About St. Laurence O'Toole
LAURENCE O'TOOLE 1128-1180
Lorcan O'Toole, whose name has been anglicized Laurence, was born near Castledermot, County Kildare. His father, Maurice, was a Leinster chieftain who in the course of time was reduced to a subordinate position by the encroachments of a rival great family, the MacMurroughs. The moment came when Maurice O'Toole was compelled to hand over to the MacMurroughs his youngest son, Laurence, aged ten, as hostage for his loyalty.
At first the boy was kept in the MacMurroughs' stronghold and treated like a member of the family. But when Maurice O'Toole again became suspect of what the MacMurroughs called treachery, Laurence was taken far away and imprisoned in a herdsman's hut 'in a desert, stony place,' where he was given barely enough food to keep him alive. Two years passed before his father's overtures to relieve him were successful. The abbot of Glendalough was appointed mediator between the two families and allowed to take the boy into sanctuary. When at last Maurice O'Toole arrived in Glendalough for Laurence, he announced somewhat portentously that he intended one of his four sons to enter religion and that he would draw lots to decide which of them it should be. At this, Laurence burst out laughing, for he had long been sure of his religious vocation. No lots had to be drawn.
He remained in Glendalough and eventually became its abbot. When he was thirty-two, he was forced to leave this retreat on his appointment as archbishop of Dublin, the first native-born Irishman ever to fill that see. His elevation marked the end of Scandinavian domination in Dublin.

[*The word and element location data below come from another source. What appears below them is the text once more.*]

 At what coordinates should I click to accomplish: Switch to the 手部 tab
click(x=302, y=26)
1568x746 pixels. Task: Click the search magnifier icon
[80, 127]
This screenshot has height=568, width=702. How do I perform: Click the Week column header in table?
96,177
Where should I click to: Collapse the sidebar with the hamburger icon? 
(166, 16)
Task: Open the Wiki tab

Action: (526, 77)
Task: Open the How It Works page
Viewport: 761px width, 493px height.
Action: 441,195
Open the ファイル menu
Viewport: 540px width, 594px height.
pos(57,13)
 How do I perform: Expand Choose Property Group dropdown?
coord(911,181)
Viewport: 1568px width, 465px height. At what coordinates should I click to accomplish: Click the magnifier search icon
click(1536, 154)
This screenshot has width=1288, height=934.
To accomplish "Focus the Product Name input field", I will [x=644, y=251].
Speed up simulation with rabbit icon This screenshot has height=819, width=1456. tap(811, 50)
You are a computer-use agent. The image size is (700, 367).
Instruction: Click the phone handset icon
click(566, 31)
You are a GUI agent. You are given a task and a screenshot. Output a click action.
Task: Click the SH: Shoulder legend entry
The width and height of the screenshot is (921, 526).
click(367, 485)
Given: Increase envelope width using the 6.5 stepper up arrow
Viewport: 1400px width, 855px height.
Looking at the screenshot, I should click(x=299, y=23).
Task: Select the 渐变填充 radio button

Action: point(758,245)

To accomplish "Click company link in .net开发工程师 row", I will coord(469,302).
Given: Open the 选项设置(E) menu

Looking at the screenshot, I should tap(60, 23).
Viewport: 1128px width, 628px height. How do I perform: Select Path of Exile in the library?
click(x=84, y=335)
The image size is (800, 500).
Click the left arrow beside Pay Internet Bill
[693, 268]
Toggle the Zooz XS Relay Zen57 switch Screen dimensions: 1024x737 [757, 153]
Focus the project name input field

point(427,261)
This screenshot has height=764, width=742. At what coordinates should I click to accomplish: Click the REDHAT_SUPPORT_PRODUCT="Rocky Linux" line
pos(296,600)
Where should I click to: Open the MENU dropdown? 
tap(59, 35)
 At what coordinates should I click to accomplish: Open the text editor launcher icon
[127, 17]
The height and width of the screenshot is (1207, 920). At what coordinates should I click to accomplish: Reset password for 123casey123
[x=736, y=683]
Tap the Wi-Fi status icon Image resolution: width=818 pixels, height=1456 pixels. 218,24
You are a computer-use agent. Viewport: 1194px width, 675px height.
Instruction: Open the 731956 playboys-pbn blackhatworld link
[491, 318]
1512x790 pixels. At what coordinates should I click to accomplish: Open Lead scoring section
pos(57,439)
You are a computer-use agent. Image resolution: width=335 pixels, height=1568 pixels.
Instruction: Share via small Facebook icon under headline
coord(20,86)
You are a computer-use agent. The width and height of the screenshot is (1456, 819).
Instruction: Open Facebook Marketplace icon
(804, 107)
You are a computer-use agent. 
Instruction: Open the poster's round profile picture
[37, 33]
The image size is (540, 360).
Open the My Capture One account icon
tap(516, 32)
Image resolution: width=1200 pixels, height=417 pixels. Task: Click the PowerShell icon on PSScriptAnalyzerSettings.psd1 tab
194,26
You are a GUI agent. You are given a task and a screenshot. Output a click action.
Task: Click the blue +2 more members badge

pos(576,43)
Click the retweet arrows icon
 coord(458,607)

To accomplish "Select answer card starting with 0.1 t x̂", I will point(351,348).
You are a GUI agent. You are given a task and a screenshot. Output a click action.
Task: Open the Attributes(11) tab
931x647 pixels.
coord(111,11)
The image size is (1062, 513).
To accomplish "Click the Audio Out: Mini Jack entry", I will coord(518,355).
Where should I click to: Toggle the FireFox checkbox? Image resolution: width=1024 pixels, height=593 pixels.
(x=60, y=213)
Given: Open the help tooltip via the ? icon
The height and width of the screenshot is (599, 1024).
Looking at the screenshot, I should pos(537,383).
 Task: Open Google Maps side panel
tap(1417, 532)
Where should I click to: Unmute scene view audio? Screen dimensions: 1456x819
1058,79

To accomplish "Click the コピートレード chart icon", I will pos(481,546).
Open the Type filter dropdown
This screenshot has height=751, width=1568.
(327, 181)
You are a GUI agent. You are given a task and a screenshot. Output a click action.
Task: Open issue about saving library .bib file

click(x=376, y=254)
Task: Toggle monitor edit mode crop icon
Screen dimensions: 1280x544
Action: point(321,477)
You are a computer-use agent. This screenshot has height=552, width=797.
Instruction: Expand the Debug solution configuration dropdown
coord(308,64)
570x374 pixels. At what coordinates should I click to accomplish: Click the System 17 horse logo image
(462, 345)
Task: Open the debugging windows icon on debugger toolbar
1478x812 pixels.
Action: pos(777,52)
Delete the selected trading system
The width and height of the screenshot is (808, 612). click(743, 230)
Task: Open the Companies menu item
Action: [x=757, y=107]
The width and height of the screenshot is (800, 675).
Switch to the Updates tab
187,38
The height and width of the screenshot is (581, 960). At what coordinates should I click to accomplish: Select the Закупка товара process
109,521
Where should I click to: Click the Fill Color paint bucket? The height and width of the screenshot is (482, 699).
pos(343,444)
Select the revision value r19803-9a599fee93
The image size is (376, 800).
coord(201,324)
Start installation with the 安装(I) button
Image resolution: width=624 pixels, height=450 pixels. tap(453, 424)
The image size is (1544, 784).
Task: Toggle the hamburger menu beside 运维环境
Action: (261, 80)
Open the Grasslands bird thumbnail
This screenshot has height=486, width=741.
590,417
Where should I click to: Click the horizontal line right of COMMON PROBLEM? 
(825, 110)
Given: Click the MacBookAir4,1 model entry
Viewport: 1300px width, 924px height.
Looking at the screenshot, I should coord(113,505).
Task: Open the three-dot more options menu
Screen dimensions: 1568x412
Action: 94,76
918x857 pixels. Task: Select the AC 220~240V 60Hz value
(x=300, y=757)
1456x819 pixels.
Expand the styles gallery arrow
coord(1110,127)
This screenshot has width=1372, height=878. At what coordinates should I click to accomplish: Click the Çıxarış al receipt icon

At a period when a precarious peace was being patched up between the MacMurroughs and the O'Tooles, Laurence's sister was given in marriage to Dermot MacMurrough. This classical villain of history treated her badly and later eloped with Dervorgilla, wife of Tiernan O'Rourke, prince of Breffni, an event commonly accepted as prelude to the Anglo-Norman invasion. Laurence was thus deeply implicated in the national disaster. He was at the storm centre of the conflict. When Dermot MacMurrough died, his daughter, Eva (who was Laurence O'Toole's niece), was married to Richard, earl of Pembroke, called 'Strongbow,' the leader of the invasion from England. The archbishop remained in Dublin through two sieges and a famine. During the first siege, he was actually negotiating peace terms with the Normans outside the gates, when some of the soldiers treacherously broke into the city and ran amok among the civilians. Ever the father of his people, Laurence had to rush from the peace talks to save the citizens from being massacred.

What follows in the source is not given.